[[ Exercise materials, beginning ]]

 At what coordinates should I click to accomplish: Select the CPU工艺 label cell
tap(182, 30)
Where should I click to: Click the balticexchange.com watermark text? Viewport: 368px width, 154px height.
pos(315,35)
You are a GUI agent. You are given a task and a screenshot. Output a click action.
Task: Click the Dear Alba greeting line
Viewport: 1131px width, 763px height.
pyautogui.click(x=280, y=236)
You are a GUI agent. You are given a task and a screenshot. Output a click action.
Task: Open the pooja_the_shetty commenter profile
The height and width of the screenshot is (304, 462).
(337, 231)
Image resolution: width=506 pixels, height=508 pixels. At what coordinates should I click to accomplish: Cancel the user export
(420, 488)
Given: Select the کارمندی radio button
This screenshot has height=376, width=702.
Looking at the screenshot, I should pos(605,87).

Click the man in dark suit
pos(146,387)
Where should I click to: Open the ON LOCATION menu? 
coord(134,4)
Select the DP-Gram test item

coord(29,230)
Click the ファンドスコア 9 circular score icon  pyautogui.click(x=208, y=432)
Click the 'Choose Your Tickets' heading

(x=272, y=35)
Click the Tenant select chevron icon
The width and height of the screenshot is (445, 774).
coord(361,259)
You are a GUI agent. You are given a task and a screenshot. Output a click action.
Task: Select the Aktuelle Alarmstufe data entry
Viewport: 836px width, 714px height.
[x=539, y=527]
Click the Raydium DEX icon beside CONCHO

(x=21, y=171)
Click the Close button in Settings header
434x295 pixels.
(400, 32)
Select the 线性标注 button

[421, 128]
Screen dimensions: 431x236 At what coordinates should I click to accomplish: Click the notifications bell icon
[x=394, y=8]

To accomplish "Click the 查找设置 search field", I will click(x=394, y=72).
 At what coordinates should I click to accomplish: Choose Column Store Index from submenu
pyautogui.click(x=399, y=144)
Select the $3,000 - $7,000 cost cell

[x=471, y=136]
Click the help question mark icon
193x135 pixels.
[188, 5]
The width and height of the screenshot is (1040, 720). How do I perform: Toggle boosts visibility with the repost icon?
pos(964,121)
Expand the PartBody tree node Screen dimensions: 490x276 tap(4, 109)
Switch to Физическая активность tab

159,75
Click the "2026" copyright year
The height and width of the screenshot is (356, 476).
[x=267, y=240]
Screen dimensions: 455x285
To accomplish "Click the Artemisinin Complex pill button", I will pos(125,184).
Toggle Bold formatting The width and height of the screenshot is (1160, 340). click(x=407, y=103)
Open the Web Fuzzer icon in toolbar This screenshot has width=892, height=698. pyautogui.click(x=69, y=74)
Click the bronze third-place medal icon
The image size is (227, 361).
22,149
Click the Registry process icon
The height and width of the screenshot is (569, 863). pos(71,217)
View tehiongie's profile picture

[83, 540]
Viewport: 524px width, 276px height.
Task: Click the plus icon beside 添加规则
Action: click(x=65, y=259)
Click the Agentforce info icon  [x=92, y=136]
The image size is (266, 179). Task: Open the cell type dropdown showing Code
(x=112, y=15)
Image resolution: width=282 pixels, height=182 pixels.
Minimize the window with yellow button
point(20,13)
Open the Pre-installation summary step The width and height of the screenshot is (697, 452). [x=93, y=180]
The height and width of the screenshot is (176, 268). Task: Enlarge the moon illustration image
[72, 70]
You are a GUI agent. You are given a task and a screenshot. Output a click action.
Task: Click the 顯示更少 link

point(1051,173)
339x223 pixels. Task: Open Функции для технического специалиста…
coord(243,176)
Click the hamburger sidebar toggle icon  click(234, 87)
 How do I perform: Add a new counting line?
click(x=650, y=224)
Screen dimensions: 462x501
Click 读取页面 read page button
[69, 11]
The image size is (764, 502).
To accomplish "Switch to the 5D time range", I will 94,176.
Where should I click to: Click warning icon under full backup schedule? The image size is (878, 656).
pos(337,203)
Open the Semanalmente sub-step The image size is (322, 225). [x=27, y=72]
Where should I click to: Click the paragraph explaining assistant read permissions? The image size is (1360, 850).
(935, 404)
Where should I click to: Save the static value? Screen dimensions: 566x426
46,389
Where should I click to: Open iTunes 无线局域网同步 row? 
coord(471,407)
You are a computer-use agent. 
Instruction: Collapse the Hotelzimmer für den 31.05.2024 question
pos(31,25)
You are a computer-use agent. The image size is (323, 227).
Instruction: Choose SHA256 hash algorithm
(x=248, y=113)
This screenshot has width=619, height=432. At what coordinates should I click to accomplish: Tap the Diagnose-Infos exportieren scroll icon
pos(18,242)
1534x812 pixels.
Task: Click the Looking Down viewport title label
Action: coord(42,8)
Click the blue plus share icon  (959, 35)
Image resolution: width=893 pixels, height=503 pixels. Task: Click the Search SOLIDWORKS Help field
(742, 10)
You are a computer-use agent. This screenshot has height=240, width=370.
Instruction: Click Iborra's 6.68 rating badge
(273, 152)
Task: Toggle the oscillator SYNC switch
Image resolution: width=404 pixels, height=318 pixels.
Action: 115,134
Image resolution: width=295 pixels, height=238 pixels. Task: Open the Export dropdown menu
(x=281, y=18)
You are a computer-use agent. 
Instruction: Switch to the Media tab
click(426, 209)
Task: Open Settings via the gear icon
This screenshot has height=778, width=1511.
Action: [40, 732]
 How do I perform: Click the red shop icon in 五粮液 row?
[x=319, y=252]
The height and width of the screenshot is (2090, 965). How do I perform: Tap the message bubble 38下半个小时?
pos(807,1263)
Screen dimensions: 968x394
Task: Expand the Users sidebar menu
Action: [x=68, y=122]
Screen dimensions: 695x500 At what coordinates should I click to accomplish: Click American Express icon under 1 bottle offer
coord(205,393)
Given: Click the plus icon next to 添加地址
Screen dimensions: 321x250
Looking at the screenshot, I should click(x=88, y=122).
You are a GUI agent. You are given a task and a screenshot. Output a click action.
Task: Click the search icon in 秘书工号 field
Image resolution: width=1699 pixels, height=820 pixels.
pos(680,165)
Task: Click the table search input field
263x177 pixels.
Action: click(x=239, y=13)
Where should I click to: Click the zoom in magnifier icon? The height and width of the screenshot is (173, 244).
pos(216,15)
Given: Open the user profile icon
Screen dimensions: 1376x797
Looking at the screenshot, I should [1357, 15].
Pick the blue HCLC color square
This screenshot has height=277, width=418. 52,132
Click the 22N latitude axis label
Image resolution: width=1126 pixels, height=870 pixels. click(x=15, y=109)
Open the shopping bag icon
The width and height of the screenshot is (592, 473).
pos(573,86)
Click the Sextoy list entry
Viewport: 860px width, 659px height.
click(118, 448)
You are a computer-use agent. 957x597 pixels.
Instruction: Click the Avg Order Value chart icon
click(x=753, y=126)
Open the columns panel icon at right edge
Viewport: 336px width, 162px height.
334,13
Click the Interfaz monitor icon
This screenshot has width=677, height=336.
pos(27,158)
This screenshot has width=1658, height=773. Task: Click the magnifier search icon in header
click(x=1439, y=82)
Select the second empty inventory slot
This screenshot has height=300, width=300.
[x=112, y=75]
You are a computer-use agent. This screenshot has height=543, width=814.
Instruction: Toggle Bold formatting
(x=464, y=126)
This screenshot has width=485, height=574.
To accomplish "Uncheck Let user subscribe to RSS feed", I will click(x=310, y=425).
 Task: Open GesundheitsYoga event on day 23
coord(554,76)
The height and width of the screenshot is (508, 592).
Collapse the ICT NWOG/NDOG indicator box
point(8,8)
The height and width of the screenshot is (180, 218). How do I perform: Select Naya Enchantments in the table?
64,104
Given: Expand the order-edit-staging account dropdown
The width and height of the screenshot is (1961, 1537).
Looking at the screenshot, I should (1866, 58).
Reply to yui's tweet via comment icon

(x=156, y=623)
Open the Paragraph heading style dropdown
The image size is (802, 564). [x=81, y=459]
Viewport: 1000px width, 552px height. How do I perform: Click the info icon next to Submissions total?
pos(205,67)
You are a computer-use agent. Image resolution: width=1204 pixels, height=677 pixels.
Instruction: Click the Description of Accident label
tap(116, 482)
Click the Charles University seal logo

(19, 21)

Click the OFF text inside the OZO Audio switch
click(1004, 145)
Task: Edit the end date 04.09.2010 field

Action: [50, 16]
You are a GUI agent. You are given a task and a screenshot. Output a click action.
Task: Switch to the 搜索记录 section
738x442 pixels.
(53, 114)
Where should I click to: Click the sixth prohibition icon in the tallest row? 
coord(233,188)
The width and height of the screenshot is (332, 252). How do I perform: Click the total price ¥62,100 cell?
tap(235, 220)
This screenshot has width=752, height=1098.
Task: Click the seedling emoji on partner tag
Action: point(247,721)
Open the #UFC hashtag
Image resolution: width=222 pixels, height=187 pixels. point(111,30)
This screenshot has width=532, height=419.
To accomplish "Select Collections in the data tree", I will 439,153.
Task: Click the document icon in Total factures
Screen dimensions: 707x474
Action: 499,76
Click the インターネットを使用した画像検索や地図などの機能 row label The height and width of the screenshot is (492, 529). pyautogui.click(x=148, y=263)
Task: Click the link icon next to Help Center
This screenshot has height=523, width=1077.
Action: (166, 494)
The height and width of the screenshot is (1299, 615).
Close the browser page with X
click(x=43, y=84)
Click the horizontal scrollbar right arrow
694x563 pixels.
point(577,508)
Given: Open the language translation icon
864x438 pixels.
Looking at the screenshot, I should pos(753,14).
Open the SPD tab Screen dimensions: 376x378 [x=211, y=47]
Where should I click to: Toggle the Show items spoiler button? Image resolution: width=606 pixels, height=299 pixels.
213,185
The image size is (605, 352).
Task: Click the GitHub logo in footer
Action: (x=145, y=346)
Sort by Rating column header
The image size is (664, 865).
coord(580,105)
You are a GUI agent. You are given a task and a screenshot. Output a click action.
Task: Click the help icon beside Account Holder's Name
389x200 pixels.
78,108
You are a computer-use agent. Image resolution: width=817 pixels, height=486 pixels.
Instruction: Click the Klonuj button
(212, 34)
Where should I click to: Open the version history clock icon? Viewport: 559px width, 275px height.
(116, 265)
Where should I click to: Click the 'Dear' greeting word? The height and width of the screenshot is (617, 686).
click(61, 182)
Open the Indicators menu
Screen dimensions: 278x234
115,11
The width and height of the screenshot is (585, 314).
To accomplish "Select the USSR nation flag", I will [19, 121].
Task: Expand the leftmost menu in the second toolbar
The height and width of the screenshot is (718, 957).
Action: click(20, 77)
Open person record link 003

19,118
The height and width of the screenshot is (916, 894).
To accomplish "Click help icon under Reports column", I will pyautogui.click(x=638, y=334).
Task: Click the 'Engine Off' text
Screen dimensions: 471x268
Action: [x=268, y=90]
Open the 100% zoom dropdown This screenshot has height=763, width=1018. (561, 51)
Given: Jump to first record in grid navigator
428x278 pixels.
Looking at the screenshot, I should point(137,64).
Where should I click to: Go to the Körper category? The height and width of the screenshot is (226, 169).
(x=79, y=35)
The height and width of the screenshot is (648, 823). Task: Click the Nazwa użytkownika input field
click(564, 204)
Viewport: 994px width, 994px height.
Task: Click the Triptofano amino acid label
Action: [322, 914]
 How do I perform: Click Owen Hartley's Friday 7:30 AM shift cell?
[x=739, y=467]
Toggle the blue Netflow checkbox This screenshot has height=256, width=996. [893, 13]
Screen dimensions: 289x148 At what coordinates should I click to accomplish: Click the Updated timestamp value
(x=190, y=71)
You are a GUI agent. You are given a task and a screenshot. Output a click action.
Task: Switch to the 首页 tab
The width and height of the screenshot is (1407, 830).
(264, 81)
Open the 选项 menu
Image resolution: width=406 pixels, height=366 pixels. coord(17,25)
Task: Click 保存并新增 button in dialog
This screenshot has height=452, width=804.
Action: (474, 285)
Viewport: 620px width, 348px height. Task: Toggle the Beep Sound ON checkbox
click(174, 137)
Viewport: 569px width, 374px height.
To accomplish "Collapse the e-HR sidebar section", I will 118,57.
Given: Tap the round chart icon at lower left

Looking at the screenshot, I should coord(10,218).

[[ Exercise materials, end ]]

Look above for the line that contains "Collapse the ICT NWOG/NDOG indicator box". Starting there, transcribe every line exactly until you have copied the line that contains "This screenshot has width=532, height=419.".

> _Completed exercise_
Collapse the ICT NWOG/NDOG indicator box
point(8,8)
The height and width of the screenshot is (180, 218). How do I perform: Select Naya Enchantments in the table?
64,104
Given: Expand the order-edit-staging account dropdown
The width and height of the screenshot is (1961, 1537).
Looking at the screenshot, I should (1866, 58).
Reply to yui's tweet via comment icon

(x=156, y=623)
Open the Paragraph heading style dropdown
The image size is (802, 564). [x=81, y=459]
Viewport: 1000px width, 552px height. How do I perform: Click the info icon next to Submissions total?
pos(205,67)
You are a computer-use agent. Image resolution: width=1204 pixels, height=677 pixels.
Instruction: Click the Description of Accident label
tap(116, 482)
Click the Charles University seal logo

(19, 21)

Click the OFF text inside the OZO Audio switch
click(1004, 145)
Task: Edit the end date 04.09.2010 field

Action: [50, 16]
You are a GUI agent. You are given a task and a screenshot. Output a click action.
Task: Switch to the 搜索记录 section
738x442 pixels.
(53, 114)
Where should I click to: Click the sixth prohibition icon in the tallest row? 
coord(233,188)
The width and height of the screenshot is (332, 252). How do I perform: Click the total price ¥62,100 cell?
tap(235, 220)
This screenshot has width=752, height=1098.
Task: Click the seedling emoji on partner tag
Action: point(247,721)
Open the #UFC hashtag
Image resolution: width=222 pixels, height=187 pixels. point(111,30)
This screenshot has width=532, height=419.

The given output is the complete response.